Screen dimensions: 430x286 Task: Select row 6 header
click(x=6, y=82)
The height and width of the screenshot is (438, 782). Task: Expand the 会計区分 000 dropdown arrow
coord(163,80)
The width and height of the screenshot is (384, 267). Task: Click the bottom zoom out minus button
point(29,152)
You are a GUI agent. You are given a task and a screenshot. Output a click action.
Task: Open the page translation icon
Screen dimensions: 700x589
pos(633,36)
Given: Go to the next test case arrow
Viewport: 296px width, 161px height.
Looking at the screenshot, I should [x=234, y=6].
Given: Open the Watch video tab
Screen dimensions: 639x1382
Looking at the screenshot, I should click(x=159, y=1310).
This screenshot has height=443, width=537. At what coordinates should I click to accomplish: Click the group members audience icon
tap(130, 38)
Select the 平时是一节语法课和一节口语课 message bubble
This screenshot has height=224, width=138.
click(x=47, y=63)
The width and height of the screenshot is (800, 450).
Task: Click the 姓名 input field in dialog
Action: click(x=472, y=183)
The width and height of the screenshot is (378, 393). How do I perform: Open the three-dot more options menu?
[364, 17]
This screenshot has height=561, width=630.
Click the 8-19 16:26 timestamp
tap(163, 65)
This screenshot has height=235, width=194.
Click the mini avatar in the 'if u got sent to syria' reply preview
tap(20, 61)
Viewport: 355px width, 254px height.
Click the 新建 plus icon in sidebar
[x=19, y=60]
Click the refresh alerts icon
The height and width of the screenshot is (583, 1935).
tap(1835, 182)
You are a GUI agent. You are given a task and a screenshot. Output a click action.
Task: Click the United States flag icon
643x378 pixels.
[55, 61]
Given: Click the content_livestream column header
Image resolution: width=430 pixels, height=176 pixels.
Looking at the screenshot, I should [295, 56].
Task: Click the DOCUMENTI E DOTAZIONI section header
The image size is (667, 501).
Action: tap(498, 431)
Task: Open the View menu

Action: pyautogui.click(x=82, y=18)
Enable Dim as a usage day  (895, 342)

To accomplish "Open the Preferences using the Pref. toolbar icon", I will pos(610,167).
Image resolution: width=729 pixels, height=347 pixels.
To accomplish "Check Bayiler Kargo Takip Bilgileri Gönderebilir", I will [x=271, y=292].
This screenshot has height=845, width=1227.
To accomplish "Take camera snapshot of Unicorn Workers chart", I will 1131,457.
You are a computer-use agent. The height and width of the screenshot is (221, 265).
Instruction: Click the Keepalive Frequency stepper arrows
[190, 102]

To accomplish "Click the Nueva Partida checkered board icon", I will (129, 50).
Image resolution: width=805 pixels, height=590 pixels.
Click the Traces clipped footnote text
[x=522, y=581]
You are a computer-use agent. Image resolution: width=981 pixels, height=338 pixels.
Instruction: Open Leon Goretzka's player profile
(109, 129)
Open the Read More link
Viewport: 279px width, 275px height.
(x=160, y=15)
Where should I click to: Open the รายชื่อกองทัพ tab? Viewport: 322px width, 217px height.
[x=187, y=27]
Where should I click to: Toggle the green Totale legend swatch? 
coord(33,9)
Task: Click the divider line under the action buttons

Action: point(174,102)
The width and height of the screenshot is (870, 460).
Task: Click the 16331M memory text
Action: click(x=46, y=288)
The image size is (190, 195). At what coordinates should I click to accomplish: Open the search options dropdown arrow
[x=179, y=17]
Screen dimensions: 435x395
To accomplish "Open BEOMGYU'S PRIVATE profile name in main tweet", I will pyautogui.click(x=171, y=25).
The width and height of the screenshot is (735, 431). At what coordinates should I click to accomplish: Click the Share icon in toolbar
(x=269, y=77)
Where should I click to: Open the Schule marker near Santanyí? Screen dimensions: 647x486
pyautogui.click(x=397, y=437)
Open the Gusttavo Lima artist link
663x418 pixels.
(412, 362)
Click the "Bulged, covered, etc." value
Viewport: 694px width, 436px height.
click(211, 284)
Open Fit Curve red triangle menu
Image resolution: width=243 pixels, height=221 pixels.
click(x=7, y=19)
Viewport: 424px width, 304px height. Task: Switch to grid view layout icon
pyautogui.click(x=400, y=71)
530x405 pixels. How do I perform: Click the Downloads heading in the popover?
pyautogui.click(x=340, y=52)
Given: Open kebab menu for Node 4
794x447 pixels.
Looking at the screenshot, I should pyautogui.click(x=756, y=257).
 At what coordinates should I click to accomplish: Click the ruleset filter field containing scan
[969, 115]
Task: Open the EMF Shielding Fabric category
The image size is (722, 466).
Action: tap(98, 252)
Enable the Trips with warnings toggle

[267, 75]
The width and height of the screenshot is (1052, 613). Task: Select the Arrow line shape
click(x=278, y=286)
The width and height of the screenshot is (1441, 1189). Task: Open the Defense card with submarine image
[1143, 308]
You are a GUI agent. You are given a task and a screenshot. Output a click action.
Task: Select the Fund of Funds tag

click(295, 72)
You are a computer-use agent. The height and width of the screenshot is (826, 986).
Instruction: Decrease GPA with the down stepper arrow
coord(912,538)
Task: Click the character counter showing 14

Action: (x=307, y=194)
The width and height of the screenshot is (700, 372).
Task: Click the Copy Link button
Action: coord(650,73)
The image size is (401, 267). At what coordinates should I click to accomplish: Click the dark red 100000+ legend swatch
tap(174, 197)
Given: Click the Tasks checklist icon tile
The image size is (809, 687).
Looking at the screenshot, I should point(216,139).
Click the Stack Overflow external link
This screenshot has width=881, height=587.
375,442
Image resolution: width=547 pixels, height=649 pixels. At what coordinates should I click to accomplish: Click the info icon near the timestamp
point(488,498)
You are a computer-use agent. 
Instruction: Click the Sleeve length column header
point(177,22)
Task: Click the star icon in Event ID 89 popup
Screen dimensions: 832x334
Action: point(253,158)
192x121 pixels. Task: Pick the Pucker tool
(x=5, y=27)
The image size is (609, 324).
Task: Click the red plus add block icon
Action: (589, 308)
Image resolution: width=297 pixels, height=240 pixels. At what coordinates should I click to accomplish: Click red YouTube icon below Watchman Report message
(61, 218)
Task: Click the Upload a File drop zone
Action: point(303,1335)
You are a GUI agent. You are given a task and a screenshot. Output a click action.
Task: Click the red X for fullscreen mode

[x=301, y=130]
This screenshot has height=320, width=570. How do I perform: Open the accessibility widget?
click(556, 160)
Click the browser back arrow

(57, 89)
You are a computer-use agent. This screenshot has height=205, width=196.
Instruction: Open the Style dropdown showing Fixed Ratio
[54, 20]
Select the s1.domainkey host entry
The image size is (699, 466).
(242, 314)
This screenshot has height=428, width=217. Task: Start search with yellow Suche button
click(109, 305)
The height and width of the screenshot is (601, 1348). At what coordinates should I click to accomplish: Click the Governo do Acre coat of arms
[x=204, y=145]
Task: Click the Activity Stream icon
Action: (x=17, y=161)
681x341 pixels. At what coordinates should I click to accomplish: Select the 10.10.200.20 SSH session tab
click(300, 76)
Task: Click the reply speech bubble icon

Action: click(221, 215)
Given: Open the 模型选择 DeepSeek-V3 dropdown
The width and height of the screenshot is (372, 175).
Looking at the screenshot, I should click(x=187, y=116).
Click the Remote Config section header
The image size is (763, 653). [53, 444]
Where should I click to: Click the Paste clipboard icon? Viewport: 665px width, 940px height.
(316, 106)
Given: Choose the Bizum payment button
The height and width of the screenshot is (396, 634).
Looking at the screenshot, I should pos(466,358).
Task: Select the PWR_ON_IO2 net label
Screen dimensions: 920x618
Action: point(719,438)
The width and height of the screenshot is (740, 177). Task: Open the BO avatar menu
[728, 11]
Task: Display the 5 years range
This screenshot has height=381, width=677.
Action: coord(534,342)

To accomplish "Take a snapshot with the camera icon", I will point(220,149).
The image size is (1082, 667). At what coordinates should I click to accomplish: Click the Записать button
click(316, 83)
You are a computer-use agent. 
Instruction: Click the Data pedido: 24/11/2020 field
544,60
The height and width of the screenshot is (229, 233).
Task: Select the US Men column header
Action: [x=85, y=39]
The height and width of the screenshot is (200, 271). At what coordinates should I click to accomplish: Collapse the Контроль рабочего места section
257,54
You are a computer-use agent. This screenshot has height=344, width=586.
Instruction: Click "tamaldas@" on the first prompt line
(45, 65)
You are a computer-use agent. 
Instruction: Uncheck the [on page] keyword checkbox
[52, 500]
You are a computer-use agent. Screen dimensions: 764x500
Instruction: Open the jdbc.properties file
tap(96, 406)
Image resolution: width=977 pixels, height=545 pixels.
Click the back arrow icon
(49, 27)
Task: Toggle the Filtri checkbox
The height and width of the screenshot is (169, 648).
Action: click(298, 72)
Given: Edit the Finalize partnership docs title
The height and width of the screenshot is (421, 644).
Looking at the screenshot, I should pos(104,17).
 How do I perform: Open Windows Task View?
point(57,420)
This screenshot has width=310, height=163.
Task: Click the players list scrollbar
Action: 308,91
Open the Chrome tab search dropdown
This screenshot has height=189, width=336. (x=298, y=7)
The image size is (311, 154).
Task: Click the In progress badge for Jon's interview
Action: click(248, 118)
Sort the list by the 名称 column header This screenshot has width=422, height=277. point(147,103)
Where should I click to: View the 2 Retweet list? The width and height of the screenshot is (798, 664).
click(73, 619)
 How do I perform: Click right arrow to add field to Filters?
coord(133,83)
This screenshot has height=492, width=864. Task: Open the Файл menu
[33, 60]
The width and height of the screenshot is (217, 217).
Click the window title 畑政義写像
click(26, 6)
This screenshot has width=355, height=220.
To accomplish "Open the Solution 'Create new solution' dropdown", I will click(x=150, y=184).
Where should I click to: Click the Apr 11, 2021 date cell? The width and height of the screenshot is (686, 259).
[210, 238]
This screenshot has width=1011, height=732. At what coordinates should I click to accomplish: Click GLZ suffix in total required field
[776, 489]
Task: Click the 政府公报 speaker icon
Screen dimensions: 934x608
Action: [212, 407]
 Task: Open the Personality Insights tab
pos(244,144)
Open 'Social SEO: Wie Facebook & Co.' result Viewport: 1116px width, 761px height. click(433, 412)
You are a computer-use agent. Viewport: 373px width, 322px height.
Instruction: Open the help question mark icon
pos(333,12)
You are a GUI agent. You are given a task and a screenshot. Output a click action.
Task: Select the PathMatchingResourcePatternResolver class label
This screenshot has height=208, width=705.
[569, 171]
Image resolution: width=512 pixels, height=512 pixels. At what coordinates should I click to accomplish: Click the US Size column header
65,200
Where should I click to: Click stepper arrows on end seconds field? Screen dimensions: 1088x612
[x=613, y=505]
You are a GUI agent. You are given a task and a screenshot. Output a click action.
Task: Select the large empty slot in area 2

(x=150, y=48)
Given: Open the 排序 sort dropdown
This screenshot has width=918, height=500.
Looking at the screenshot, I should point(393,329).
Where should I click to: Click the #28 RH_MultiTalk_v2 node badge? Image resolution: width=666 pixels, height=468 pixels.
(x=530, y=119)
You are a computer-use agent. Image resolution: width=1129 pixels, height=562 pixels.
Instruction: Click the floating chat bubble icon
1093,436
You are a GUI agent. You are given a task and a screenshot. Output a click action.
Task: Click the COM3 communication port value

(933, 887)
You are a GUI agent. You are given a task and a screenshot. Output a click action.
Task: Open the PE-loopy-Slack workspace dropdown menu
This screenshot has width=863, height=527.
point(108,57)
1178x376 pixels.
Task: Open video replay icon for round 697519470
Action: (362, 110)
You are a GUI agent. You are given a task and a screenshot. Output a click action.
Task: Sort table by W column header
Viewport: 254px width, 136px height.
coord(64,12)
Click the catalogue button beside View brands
————————
## Work to be completed
Word for word, repeat the lines from the one holding "Task: Click the COM3 communication port value" through the last line of the entries, both included.

## Written answer
Task: Click the COM3 communication port value

(933, 887)
You are a GUI agent. You are given a task and a screenshot. Output a click action.
Task: Open the PE-loopy-Slack workspace dropdown menu
This screenshot has width=863, height=527.
point(108,57)
1178x376 pixels.
Task: Open video replay icon for round 697519470
Action: (362, 110)
You are a GUI agent. You are given a task and a screenshot. Output a click action.
Task: Sort table by W column header
Viewport: 254px width, 136px height.
coord(64,12)
Click the catalogue button beside View brands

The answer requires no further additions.